Httrack does a better job (because it is its purpose) than wget at creating a local mirror.
The main problem when mirroring the knowledge base, is that it makes heavy use or redirections, and wget will follow those redirections, and you end up with lots of duplicated pages. (I have even hit wget's limit of 20 redirections) Httrack, on the other hand, will mirror the redirection by creating a small HTML file with a Refresh meta (effectively simulating the HTTP redirect), and will only download the page once.
Another problem is the login page. That link doesn't show in the mirror, but it is actually present in a div.nav-top-mobile, and as web scrapers don't care about CSS, they will follow that link. The big problem is that the login link contains the originating page as a parameter, so you end up downloading that login page once for each page. So, the path /kb/user/ should always be excluded from mirroring. With wget you can do it with the option --reject-regex /kb/user/ With httrack you can do it with the filter -kb-mirror.mariadb.com/kb/user/*
The mirror layout should probably be fixed to remove that useless login link.

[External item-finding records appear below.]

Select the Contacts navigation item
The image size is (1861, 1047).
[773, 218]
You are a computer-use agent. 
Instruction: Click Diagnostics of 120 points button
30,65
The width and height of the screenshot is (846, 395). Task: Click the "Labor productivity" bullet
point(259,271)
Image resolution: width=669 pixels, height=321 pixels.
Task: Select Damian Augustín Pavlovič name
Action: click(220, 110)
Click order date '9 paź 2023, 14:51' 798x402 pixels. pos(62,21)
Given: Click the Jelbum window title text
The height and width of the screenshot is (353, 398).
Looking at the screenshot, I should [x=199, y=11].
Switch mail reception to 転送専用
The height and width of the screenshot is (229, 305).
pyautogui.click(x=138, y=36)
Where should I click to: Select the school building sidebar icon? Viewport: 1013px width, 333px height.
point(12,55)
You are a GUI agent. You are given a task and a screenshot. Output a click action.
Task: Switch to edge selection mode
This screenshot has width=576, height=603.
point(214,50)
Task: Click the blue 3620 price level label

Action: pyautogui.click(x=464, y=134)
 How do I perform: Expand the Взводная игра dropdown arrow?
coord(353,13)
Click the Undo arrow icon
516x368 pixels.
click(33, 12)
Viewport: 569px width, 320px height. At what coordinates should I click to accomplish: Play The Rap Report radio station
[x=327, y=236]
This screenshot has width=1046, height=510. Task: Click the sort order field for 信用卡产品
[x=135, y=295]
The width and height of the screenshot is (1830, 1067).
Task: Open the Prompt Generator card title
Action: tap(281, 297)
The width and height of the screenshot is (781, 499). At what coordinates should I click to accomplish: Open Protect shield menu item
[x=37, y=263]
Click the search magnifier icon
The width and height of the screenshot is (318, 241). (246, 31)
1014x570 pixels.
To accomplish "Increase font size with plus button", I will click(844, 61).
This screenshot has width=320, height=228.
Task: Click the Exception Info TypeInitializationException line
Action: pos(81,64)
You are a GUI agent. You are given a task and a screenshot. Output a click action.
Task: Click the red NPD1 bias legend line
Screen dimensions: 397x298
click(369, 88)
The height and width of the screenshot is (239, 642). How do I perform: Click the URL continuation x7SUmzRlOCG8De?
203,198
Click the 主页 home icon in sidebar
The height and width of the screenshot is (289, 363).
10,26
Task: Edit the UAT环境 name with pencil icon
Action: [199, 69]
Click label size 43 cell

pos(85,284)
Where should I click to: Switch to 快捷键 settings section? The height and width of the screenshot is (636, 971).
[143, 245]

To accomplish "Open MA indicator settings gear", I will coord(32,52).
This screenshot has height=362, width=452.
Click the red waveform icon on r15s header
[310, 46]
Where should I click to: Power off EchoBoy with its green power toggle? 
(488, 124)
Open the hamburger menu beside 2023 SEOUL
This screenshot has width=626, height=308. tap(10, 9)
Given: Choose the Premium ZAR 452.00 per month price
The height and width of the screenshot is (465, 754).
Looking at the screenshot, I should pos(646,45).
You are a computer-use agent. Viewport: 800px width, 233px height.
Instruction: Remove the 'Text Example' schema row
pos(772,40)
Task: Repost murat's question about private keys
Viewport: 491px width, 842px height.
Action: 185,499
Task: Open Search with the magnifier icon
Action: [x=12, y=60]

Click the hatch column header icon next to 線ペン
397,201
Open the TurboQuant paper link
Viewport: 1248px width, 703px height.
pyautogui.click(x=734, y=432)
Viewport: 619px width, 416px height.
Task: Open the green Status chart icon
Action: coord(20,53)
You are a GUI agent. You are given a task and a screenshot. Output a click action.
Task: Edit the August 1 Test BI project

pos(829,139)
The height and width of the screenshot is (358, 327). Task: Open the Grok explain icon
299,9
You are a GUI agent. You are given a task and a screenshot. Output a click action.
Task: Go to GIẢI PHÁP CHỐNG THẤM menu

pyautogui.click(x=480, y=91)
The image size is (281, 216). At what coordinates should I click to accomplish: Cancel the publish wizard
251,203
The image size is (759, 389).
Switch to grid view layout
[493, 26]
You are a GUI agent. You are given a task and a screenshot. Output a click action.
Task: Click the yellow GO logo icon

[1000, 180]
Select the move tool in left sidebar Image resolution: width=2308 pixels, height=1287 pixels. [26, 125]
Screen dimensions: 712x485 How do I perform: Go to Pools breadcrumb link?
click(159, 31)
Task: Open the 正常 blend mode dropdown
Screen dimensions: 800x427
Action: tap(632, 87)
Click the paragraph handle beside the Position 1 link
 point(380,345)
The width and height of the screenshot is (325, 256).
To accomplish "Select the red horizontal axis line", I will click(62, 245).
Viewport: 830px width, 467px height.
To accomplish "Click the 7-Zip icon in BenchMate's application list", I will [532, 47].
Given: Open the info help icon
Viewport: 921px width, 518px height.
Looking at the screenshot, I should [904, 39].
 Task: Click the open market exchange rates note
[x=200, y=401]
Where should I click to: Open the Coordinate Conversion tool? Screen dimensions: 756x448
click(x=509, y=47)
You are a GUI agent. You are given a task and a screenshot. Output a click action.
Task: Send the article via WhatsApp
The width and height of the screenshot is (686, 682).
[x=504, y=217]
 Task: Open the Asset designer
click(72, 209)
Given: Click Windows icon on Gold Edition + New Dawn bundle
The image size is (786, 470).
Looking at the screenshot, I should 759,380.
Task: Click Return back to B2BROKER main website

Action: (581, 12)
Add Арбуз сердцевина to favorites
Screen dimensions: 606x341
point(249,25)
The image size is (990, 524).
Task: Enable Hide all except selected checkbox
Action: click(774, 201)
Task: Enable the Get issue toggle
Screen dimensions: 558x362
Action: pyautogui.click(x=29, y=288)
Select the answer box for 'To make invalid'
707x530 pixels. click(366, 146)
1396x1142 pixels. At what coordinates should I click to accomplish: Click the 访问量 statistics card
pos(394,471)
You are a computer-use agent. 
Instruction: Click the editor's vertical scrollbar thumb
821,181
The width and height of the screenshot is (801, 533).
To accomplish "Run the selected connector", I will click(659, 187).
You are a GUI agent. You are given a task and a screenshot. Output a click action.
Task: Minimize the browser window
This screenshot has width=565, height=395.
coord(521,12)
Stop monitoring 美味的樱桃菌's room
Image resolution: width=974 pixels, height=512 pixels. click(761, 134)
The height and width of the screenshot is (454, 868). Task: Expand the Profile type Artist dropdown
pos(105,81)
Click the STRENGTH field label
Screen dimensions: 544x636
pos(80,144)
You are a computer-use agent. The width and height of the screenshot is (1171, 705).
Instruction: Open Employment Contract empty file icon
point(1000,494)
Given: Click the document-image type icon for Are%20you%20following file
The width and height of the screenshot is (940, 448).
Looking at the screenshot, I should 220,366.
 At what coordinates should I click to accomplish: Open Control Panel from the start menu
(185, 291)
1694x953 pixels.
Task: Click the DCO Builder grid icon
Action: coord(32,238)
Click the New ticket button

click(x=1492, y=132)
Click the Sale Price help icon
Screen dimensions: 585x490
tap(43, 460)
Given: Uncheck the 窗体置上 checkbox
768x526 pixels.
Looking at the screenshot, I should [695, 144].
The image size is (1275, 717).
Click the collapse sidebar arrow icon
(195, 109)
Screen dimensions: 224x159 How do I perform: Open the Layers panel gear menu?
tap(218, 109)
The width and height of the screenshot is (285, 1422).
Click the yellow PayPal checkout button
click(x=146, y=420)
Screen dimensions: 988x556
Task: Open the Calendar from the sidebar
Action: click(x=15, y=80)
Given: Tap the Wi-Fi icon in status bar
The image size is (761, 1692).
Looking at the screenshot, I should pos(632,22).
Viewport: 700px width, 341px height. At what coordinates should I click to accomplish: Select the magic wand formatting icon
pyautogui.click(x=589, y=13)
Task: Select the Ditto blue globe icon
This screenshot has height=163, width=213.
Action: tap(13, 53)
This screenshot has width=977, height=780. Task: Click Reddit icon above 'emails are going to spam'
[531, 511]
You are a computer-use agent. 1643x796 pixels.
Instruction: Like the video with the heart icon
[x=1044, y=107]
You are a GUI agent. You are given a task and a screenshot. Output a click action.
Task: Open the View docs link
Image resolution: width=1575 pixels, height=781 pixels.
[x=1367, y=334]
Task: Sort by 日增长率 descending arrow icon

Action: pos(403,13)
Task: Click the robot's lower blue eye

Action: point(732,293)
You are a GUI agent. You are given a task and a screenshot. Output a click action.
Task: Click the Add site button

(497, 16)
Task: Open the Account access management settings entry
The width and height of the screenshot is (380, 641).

Also, if you are only interested in one language, limiting yourself to that path (/kb/en/ for english) will significantly reduce the number of pages (you will still need the content in /kb/static/).
With all that, here is an httrack command line to mirror the knowledge base in english, in the local directory kb-mirror-en:
httrack --mirror --path kb-mirror-en --sockets=2 --structure=100 --robots=0 http://kb-mirror.mariadb.com/kb/en/ +kb-mirror.mariadb.com/kb/static/\*
The --sockets=2 option is to avoid hammering the server with too much simultaneous connections (the default is 8), and the --structure=100 option will avoid creating a subdirectory with the hostname (useless as we are downloading only a single host). (the --clean option may be useful too, if you don't want to use the update feature of httrack)
With all that (and limiting myself to english), I ended up with a mirror containing a little less than 10,000 files (with more than half being auto-generated redirection files) for a total size of "only" 230MiB.
I forgot to add that it "only" took 1h20.